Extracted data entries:
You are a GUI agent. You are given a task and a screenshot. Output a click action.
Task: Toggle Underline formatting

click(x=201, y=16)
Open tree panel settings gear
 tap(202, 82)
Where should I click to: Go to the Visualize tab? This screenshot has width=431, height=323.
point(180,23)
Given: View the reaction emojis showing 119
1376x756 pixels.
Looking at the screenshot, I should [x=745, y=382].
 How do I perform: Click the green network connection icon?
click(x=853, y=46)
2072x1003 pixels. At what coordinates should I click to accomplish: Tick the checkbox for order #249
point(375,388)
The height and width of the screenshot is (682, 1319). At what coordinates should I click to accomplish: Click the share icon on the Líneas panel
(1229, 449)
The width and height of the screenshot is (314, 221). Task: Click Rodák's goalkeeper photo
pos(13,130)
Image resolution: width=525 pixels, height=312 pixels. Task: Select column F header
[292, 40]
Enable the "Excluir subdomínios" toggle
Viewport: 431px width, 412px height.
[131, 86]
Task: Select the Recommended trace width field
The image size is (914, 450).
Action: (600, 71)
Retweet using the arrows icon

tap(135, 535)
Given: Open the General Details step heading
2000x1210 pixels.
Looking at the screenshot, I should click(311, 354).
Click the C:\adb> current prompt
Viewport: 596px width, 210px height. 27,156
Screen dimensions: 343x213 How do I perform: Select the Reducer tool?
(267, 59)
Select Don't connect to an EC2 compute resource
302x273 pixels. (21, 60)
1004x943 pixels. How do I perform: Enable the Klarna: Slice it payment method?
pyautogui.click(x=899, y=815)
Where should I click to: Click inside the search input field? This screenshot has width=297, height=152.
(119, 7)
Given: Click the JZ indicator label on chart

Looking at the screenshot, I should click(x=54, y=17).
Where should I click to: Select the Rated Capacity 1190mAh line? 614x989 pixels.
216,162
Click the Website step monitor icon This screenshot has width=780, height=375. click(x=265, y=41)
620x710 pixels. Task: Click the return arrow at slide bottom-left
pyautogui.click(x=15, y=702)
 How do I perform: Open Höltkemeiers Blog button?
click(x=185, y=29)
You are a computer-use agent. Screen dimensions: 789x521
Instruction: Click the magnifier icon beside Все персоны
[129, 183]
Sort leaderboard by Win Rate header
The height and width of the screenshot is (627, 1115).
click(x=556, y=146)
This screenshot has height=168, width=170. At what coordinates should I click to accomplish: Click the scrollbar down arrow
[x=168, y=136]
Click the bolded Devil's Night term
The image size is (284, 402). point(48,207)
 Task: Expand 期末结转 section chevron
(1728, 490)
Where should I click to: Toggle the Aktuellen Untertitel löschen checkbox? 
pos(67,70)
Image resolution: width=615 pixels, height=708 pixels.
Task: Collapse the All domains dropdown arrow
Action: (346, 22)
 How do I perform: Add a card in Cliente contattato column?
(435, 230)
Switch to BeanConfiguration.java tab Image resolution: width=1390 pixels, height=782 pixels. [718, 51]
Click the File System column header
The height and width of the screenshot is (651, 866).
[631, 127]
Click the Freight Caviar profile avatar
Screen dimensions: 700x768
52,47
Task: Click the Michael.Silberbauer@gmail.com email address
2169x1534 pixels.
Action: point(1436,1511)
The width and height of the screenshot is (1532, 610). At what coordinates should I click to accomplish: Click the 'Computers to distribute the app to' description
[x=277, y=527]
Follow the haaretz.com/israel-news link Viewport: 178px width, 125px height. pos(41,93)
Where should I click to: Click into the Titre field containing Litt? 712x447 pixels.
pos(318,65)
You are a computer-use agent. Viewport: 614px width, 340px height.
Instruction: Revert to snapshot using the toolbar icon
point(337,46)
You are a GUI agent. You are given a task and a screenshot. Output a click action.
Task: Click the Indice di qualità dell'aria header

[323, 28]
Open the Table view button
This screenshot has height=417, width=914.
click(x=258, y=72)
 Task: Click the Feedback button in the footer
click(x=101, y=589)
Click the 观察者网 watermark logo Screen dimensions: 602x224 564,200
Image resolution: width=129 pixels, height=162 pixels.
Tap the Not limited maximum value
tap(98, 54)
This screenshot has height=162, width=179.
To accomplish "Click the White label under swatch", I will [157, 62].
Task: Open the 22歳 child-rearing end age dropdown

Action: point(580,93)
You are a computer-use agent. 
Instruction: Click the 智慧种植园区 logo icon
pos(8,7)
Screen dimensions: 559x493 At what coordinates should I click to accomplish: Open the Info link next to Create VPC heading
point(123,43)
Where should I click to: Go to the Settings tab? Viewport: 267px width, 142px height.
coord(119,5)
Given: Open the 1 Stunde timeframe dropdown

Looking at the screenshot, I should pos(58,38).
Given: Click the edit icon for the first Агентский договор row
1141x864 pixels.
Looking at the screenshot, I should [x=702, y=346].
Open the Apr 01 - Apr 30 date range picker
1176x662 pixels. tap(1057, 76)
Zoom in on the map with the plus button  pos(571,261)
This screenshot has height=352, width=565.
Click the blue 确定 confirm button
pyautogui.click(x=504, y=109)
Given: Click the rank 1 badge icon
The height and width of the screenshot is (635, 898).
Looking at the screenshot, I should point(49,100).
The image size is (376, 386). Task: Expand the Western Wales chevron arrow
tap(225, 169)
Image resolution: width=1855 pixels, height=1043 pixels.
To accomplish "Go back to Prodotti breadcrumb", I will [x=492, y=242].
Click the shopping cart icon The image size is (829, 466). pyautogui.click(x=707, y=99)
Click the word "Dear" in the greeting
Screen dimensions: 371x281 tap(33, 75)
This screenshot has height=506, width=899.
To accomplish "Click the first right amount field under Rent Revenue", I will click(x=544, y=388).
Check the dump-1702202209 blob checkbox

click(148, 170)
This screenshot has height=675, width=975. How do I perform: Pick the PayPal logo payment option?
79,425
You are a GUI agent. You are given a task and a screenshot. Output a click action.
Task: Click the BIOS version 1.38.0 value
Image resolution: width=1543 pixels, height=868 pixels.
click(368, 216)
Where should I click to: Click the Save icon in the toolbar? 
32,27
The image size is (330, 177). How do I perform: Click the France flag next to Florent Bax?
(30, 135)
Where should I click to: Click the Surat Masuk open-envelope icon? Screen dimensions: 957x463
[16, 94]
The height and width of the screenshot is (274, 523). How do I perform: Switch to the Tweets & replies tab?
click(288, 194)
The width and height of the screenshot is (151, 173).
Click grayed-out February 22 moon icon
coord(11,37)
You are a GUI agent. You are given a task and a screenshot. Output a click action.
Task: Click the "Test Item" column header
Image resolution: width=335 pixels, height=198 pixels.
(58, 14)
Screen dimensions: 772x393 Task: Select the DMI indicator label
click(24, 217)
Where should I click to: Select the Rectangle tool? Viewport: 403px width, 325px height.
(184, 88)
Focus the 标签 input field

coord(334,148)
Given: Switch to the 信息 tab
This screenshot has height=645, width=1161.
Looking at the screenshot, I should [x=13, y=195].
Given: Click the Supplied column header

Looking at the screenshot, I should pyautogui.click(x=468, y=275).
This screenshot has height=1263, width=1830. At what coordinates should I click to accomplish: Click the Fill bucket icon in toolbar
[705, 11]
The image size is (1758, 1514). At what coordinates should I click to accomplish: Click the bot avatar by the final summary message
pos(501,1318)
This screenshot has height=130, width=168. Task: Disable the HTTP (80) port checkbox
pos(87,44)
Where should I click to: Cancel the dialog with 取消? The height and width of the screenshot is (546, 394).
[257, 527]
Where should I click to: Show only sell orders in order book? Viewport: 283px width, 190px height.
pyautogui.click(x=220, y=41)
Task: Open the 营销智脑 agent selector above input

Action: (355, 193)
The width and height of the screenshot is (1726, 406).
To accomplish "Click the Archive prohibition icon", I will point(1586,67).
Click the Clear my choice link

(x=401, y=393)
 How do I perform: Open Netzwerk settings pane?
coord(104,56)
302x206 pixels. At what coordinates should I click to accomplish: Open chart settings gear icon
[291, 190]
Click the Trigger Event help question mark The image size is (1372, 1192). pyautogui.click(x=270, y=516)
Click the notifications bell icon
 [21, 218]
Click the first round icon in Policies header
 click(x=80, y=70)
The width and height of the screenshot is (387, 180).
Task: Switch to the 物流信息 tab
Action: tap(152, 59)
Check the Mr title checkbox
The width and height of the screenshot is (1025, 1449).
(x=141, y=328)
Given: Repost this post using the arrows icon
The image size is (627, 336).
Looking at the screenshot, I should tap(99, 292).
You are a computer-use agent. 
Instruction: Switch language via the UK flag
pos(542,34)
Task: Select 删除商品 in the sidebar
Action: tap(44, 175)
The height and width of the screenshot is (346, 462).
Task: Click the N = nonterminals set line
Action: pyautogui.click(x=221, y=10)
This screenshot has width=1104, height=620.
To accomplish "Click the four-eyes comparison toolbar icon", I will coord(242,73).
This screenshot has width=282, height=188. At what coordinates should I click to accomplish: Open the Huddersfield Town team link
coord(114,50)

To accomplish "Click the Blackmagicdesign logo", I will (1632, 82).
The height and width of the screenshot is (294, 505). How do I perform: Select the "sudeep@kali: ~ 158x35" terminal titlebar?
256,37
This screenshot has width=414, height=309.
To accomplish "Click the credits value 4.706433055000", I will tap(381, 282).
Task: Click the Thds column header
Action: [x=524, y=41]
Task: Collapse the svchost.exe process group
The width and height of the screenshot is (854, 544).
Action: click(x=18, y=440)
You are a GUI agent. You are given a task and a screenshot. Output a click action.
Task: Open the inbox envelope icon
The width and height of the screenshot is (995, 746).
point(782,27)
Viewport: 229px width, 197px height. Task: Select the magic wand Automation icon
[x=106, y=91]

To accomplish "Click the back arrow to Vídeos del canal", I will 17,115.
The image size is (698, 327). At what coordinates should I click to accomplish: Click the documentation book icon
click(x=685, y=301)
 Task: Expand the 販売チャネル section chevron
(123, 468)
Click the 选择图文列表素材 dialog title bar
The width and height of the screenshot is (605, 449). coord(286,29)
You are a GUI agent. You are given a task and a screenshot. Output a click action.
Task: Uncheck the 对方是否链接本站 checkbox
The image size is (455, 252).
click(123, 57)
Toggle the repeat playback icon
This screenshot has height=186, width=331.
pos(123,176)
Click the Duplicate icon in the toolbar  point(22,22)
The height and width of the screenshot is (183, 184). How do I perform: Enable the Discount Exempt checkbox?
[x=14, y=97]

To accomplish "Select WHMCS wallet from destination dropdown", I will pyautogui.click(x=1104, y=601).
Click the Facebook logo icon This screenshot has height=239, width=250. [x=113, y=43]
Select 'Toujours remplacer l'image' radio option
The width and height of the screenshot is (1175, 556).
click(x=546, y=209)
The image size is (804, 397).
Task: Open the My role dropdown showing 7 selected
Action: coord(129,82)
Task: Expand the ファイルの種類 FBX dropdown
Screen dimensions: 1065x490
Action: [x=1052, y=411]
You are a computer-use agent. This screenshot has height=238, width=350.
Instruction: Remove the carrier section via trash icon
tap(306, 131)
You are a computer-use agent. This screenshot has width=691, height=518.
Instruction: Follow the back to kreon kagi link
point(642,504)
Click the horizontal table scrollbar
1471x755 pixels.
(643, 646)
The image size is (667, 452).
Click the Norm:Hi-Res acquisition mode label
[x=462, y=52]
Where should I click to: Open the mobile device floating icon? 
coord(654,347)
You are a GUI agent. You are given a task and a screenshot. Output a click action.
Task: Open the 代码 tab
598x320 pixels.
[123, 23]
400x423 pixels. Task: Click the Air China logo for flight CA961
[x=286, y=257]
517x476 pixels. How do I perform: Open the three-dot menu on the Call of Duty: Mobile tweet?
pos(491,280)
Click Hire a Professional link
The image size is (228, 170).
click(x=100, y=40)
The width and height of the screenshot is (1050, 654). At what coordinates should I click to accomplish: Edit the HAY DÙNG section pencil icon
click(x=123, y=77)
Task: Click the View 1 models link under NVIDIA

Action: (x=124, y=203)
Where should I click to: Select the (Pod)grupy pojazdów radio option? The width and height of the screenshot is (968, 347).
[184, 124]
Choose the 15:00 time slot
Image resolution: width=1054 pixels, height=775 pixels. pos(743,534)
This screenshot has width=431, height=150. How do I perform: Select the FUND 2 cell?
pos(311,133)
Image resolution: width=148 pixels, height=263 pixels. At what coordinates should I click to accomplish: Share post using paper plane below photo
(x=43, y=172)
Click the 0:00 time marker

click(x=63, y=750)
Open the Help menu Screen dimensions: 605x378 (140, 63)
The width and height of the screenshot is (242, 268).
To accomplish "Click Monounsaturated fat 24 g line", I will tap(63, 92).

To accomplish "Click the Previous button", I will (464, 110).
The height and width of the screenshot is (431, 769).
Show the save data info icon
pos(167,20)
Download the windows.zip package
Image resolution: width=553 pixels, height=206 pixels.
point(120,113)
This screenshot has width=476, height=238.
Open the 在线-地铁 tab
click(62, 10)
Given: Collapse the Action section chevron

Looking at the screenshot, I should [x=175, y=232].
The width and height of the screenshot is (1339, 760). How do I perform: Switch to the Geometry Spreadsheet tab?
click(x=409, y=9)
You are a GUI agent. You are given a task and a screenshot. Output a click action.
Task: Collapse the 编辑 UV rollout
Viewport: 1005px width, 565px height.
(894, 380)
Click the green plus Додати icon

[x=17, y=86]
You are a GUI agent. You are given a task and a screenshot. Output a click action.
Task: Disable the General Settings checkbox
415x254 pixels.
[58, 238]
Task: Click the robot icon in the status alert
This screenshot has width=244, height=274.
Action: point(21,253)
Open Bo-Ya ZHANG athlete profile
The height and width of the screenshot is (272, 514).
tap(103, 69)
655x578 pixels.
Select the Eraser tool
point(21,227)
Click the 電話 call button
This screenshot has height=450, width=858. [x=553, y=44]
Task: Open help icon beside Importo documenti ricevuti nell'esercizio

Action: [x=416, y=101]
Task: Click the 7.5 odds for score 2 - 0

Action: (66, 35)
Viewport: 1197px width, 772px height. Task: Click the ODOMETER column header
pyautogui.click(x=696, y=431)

Stated task:
Copy the lines above word for word, everything from the line containing "I will 17,115." down to the line containing "will pyautogui.click(x=1104, y=601).".

Answer to the problem:
To accomplish "Click the back arrow to Vídeos del canal", I will 17,115.
The image size is (698, 327). At what coordinates should I click to accomplish: Click the documentation book icon
click(x=685, y=301)
 Task: Expand the 販売チャネル section chevron
(123, 468)
Click the 选择图文列表素材 dialog title bar
The width and height of the screenshot is (605, 449). coord(286,29)
You are a GUI agent. You are given a task and a screenshot. Output a click action.
Task: Uncheck the 对方是否链接本站 checkbox
The image size is (455, 252).
click(123, 57)
Toggle the repeat playback icon
This screenshot has height=186, width=331.
pos(123,176)
Click the Duplicate icon in the toolbar  point(22,22)
The height and width of the screenshot is (183, 184). How do I perform: Enable the Discount Exempt checkbox?
[x=14, y=97]

To accomplish "Select WHMCS wallet from destination dropdown", I will pyautogui.click(x=1104, y=601).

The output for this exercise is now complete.